• **The data**
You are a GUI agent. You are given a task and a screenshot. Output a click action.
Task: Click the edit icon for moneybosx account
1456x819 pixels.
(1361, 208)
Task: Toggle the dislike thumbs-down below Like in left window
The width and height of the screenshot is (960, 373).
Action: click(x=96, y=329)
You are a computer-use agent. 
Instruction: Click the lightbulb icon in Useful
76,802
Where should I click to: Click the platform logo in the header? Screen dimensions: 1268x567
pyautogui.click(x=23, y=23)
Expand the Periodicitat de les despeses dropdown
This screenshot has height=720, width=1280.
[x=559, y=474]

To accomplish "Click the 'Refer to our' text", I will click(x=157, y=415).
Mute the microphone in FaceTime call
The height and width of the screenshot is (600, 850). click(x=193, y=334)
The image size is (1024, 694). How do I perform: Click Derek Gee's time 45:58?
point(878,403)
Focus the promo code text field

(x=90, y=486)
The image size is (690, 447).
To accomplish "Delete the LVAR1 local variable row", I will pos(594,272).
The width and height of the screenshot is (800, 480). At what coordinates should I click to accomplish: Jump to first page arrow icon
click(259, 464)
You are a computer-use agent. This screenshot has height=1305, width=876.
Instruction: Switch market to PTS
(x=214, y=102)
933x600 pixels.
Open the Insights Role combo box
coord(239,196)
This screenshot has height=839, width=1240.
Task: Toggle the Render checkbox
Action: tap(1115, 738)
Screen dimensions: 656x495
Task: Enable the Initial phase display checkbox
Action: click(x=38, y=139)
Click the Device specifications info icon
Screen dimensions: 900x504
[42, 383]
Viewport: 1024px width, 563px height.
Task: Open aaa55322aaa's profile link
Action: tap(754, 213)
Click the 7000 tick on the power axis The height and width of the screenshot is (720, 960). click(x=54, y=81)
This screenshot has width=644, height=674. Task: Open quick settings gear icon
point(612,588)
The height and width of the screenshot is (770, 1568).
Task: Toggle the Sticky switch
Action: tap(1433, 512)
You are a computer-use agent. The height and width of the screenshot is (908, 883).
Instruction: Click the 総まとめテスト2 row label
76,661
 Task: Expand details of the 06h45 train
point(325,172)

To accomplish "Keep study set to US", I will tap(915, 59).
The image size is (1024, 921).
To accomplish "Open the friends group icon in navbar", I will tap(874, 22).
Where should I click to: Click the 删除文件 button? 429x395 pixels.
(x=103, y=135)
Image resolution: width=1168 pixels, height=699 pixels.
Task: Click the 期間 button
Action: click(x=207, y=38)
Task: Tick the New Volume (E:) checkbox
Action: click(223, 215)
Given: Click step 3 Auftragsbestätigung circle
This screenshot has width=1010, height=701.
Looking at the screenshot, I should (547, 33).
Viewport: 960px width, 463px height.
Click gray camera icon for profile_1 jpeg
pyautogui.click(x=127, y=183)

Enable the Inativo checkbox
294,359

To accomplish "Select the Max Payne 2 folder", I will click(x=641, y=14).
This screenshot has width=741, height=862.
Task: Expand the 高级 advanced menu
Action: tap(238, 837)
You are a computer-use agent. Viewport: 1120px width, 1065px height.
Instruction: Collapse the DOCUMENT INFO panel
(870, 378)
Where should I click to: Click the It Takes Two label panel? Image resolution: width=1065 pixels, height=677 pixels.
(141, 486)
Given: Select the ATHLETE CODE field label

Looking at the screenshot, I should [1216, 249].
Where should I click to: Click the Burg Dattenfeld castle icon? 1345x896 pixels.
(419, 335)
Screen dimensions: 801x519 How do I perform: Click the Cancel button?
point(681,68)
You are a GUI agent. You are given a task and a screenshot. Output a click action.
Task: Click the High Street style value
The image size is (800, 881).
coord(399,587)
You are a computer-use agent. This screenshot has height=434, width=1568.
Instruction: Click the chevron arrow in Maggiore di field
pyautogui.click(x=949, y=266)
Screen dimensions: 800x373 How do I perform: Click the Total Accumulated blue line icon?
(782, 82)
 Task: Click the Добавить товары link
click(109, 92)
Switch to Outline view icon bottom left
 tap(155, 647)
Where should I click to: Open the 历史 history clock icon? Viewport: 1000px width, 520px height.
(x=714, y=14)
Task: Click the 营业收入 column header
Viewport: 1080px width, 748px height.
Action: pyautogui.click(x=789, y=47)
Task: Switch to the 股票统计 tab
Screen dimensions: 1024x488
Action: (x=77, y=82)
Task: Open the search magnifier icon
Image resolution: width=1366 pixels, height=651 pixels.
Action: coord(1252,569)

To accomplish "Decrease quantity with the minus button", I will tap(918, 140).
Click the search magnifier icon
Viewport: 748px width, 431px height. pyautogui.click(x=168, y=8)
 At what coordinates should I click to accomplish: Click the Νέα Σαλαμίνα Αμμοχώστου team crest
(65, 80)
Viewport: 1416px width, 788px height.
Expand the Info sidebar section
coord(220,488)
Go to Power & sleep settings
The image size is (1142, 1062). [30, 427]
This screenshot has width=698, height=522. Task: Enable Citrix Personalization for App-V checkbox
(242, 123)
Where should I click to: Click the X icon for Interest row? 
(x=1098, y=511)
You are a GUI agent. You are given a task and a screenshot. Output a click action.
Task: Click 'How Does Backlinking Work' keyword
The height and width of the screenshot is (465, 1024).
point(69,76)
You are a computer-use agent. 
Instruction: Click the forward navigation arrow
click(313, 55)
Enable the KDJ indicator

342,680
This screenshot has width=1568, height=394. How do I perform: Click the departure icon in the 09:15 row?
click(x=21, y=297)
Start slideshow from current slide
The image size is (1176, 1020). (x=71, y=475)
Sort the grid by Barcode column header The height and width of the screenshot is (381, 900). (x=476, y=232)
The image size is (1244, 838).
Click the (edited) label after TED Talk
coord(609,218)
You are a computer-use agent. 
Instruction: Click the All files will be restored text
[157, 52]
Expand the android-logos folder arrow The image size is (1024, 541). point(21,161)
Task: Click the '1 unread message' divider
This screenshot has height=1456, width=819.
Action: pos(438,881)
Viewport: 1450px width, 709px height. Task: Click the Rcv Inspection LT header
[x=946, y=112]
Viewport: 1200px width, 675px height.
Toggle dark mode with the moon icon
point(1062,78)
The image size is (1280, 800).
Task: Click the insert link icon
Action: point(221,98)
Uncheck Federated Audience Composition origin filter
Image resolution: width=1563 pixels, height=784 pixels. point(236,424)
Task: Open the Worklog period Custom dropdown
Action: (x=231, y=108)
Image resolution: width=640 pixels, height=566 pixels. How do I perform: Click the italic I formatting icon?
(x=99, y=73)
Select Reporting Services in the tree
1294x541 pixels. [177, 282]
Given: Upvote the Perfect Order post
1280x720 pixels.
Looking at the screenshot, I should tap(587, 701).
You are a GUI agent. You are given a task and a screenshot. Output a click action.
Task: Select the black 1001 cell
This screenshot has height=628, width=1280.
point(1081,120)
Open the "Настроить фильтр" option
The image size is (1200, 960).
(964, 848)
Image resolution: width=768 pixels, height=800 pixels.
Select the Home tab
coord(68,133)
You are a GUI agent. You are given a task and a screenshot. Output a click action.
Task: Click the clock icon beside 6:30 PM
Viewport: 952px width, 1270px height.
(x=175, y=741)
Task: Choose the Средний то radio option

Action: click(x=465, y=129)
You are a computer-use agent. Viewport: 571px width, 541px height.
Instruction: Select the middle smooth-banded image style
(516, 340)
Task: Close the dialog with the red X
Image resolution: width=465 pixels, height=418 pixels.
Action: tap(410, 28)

• **Goal of the exercise**
What lines above contain the word "column"? Please copy each one.

• **Task answer**
Task: Click the 营业收入 column header
Sort the grid by Barcode column header The height and width of the screenshot is (381, 900). (x=476, y=232)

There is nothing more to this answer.